-- start --
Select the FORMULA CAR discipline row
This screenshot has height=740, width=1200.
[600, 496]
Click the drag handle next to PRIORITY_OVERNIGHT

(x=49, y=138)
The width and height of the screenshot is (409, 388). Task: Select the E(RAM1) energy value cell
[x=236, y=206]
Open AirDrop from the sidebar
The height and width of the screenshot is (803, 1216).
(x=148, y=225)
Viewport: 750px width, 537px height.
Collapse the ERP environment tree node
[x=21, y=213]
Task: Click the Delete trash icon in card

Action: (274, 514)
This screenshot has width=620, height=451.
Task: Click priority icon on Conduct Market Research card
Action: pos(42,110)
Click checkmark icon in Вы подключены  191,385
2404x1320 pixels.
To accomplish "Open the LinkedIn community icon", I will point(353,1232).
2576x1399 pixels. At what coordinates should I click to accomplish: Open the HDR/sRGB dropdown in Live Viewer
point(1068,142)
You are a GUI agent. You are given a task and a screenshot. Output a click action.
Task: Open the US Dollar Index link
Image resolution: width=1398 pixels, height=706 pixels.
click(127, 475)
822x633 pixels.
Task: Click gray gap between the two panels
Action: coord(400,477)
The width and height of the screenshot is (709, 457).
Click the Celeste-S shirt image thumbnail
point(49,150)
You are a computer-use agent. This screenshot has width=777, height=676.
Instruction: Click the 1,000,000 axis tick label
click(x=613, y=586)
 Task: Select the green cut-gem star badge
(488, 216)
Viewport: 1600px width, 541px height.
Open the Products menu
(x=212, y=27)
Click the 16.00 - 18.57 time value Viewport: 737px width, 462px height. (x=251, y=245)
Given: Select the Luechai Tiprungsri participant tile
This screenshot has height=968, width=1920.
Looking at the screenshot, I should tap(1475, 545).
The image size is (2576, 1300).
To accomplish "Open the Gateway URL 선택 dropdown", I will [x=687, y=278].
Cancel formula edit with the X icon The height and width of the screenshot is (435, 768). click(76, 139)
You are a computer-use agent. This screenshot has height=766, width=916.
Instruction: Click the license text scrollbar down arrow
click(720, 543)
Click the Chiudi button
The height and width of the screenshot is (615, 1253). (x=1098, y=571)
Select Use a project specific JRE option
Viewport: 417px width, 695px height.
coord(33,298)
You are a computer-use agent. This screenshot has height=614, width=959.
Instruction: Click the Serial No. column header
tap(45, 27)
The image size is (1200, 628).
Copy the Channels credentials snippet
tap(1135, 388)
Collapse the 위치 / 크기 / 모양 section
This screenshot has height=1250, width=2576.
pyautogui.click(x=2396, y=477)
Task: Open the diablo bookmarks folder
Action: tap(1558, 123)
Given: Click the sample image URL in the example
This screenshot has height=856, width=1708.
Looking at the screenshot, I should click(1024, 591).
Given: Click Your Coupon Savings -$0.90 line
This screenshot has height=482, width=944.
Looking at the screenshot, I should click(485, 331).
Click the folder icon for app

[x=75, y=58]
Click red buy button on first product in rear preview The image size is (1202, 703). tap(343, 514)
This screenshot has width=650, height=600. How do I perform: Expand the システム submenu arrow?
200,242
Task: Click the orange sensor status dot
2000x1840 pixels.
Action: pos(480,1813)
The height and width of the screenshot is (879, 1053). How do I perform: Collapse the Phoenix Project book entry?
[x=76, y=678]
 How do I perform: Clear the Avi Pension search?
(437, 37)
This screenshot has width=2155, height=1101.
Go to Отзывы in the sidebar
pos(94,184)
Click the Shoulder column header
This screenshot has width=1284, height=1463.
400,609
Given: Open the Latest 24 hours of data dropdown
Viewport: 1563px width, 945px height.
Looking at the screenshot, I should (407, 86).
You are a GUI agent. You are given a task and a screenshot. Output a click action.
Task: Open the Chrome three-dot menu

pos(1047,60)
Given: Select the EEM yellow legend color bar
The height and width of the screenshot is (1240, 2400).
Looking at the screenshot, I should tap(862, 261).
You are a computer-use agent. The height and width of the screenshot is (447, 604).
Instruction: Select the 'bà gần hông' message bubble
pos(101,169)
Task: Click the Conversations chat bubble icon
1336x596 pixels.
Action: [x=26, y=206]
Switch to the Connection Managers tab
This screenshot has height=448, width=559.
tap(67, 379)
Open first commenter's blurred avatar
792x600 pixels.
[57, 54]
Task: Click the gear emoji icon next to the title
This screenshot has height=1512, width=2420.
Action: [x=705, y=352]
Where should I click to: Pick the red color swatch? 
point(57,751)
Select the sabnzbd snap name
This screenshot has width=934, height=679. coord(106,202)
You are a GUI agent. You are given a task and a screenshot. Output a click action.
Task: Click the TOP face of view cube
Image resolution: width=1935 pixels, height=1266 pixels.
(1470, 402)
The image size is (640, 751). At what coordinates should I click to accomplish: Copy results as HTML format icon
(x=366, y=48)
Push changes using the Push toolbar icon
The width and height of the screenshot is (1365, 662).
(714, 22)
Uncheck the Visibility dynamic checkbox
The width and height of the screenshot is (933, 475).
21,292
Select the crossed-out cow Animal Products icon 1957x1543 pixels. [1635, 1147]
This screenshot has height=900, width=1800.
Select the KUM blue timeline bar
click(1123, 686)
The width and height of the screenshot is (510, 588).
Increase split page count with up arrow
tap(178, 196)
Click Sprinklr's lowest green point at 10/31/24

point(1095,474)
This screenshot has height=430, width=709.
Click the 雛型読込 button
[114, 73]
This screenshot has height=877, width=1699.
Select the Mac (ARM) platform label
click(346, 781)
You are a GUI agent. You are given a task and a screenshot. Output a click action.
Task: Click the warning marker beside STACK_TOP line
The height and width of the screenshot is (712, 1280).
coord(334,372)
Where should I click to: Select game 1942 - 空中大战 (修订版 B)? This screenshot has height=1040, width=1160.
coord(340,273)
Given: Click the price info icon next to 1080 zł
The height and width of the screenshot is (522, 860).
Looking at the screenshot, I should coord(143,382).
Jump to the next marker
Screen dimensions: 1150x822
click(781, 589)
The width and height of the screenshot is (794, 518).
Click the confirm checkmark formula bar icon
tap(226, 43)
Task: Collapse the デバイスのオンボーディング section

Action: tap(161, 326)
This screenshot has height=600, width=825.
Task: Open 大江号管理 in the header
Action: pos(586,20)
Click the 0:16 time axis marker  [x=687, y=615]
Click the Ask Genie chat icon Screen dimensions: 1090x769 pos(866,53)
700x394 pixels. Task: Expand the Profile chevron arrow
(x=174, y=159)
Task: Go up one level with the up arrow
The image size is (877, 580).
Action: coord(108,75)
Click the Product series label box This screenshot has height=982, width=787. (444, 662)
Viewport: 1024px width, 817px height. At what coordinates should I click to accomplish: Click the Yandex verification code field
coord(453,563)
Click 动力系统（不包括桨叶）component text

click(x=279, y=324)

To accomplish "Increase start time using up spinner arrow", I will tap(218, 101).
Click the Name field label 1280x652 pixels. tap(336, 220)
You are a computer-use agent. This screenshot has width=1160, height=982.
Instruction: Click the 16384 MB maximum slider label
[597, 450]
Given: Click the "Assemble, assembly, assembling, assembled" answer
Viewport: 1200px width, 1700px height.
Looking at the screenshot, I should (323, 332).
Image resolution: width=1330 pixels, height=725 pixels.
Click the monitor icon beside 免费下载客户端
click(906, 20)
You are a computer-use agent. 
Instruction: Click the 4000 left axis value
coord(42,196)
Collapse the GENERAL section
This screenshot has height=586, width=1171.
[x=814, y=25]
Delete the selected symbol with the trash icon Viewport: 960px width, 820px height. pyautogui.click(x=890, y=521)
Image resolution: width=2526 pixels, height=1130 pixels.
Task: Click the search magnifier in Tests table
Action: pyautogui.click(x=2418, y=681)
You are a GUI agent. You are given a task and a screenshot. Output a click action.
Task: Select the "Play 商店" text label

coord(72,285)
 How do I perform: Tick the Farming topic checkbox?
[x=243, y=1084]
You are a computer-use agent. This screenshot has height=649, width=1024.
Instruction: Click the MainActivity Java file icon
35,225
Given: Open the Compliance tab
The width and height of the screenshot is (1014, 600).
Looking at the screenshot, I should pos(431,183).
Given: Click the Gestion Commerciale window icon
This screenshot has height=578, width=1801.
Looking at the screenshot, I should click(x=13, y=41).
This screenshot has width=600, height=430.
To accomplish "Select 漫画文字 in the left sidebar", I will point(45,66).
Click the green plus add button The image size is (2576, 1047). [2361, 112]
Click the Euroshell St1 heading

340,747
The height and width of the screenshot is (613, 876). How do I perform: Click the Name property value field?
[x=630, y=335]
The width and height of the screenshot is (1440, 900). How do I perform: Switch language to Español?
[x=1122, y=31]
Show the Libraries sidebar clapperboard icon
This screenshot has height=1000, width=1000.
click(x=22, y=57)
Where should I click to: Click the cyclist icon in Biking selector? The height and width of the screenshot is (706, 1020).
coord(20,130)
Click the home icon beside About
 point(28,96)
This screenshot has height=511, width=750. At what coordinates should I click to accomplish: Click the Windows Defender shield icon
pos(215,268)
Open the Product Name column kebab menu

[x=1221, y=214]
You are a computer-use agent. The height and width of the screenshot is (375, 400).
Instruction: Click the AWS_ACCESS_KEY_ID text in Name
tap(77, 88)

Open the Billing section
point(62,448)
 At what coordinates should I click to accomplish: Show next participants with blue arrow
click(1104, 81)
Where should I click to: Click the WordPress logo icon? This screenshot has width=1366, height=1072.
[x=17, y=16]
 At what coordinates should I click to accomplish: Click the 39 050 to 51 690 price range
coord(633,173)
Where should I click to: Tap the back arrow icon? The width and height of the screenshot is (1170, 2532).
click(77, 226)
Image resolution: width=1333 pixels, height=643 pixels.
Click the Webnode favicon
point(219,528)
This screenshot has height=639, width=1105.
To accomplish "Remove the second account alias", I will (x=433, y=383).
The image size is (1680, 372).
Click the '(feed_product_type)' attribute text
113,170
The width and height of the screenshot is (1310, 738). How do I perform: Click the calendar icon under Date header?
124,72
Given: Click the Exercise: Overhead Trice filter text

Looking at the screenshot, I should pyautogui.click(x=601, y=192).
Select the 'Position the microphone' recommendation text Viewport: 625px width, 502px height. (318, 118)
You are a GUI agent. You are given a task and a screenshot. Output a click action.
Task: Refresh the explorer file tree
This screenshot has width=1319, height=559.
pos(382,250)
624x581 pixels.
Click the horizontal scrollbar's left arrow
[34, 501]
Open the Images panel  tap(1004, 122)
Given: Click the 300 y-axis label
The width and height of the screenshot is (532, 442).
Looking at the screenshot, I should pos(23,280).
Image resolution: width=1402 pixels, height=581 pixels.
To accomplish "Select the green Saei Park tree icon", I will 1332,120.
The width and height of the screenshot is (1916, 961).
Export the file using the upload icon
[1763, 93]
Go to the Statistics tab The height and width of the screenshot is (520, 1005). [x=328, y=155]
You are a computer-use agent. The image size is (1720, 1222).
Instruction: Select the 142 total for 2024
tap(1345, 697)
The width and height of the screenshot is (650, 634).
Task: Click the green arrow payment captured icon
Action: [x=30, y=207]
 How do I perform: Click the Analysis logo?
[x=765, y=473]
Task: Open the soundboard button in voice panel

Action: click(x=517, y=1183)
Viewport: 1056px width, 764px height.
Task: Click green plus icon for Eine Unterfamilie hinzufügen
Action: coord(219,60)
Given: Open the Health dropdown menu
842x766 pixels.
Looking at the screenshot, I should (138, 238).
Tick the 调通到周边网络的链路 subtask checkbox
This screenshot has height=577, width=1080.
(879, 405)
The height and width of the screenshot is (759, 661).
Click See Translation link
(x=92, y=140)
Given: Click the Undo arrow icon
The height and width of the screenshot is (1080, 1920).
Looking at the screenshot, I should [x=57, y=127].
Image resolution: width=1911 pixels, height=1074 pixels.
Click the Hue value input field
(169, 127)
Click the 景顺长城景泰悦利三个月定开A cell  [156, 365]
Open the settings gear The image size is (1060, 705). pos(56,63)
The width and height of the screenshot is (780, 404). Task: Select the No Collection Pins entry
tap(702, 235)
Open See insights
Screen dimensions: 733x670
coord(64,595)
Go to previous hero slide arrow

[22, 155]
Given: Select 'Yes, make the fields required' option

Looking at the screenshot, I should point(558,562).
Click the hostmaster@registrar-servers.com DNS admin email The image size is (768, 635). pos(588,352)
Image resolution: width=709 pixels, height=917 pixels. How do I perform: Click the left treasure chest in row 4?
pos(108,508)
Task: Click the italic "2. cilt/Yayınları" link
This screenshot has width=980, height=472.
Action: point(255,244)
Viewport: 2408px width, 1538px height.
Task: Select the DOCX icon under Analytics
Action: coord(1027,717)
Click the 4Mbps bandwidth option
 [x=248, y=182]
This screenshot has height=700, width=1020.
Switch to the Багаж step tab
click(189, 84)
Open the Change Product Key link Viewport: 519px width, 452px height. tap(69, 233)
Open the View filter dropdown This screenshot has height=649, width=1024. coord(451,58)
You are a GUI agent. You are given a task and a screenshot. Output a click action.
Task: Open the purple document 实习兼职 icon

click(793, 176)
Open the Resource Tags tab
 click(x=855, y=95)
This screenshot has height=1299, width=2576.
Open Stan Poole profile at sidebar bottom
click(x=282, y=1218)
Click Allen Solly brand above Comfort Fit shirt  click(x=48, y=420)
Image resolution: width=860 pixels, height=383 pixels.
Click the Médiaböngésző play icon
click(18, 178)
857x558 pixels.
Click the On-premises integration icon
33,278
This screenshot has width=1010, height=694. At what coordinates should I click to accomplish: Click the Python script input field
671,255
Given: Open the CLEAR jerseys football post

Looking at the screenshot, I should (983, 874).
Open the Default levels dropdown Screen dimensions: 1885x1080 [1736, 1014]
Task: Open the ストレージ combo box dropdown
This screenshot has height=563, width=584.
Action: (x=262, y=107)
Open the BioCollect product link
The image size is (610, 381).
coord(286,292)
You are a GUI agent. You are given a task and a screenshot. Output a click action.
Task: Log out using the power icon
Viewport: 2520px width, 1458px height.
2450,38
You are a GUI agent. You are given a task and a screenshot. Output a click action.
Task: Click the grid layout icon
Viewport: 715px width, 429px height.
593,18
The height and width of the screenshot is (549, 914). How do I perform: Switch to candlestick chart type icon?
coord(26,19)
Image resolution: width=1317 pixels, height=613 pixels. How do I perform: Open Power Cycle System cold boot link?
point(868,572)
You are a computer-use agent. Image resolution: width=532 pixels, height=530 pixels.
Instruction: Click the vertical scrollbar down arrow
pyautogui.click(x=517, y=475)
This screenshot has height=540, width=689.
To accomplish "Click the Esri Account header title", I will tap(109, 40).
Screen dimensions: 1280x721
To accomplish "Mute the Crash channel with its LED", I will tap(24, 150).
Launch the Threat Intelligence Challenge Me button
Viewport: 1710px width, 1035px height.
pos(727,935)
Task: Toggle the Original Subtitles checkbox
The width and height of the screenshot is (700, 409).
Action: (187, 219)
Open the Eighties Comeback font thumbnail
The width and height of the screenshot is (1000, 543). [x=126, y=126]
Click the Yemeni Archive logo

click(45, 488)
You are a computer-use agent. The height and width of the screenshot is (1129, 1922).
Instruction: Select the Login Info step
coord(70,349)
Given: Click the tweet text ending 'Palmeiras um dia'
-- end --
DIRECTIVE. Reproduce the records above without any changes, beginning with the line that contains "Task: Open the ストレージ combo box dropdown" and continuing through the line that contains "click(45, 488)".

EXPECTED ANSWER.
Task: Open the ストレージ combo box dropdown
This screenshot has height=563, width=584.
Action: (x=262, y=107)
Open the BioCollect product link
The image size is (610, 381).
coord(286,292)
You are a GUI agent. You are given a task and a screenshot. Output a click action.
Task: Log out using the power icon
Viewport: 2520px width, 1458px height.
2450,38
You are a GUI agent. You are given a task and a screenshot. Output a click action.
Task: Click the grid layout icon
Viewport: 715px width, 429px height.
593,18
The height and width of the screenshot is (549, 914). How do I perform: Switch to candlestick chart type icon?
coord(26,19)
Image resolution: width=1317 pixels, height=613 pixels. How do I perform: Open Power Cycle System cold boot link?
point(868,572)
You are a computer-use agent. Image resolution: width=532 pixels, height=530 pixels.
Instruction: Click the vertical scrollbar down arrow
pyautogui.click(x=517, y=475)
This screenshot has height=540, width=689.
To accomplish "Click the Esri Account header title", I will tap(109, 40).
Screen dimensions: 1280x721
To accomplish "Mute the Crash channel with its LED", I will tap(24, 150).
Launch the Threat Intelligence Challenge Me button
Viewport: 1710px width, 1035px height.
pos(727,935)
Task: Toggle the Original Subtitles checkbox
The width and height of the screenshot is (700, 409).
Action: (187, 219)
Open the Eighties Comeback font thumbnail
The width and height of the screenshot is (1000, 543). [x=126, y=126]
Click the Yemeni Archive logo

click(45, 488)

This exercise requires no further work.